Question

Find the intervals where $$f(x)=5 x^{3}-3 x^{5}$$ is increasing and the intervals where $$f$$ is decreasing. Use this information to identify any local maximums or local minimums of $$f$$.

Answer

**step1 Define Increasing and Decreasing Function Behavior**

A function is increasing when its graph rises as you move from left to right along the x-axis. Conversely, a function is decreasing when its graph falls as you move from left to right.

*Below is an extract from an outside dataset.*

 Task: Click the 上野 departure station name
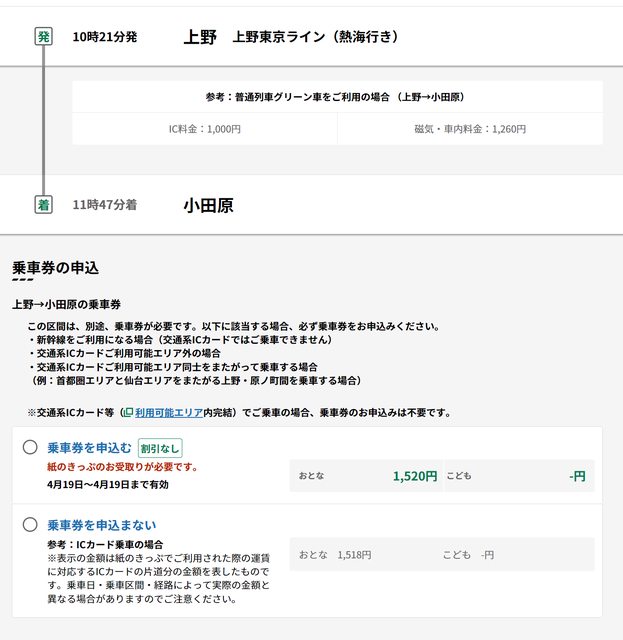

**step2 Determine the Slope Function of $$f(x)$$**

To find where the function $$f(x)$$ is increasing or decreasing, we need to analyze its "slope" or "rate of change" at every point. For polynomial functions, there's a special function, often called the derivative in higher mathematics, that gives us the slope at any point. When this slope function is positive, $$f(x)$$ is increasing; when it's negative, $$f(x)$$ is decreasing. We find this slope function by applying a rule for each term: for a term $$ax^n$$, its slope component is $$anx^{n-1}$$.

$$ f(x) = 5x^3 - 3x^5 $$

Applying this rule to each term in $$f(x)$$ gives us the slope function:

$$ \text{Slope Function} = 5 \times 3x^{3-1} - 3 \times 5x^{5-1} $$

$$ \text{Slope Function} = 15x^2 - 15x^4 $$

**step3 Find Points Where the Slope is Zero**

The points where the slope of the function is zero are important because these are potential locations where the function might switch from increasing to decreasing, or vice versa. These points are found by setting the slope function equal to zero and solving for $$x$$.

$$ 15x^2 - 15x^4 = 0 $$

We can factor out a common term, $$15x^2$$, from the equation:

$$ 15x^2(1 - x^2) = 0 $$

Further factoring the term $$(1 - x^2)$$ as a difference of squares $$(1-x)(1+x)$$:

$$ 15x^2(1 - x)(1 + x) = 0 $$

This equation is true if any of its factors are zero. So, the values of $$x$$ where the slope is zero are:

$$ x = 0, x = 1, x = -1 $$

**step4 Analyze Intervals to Determine Increasing and Decreasing Behavior**

These three $$x$$-values ($$-1, 0, 1$$) divide the number line into four intervals. We will pick a test value within each interval and substitute it into the slope function to determine if the slope is positive (increasing) or negative (decreasing) in that interval.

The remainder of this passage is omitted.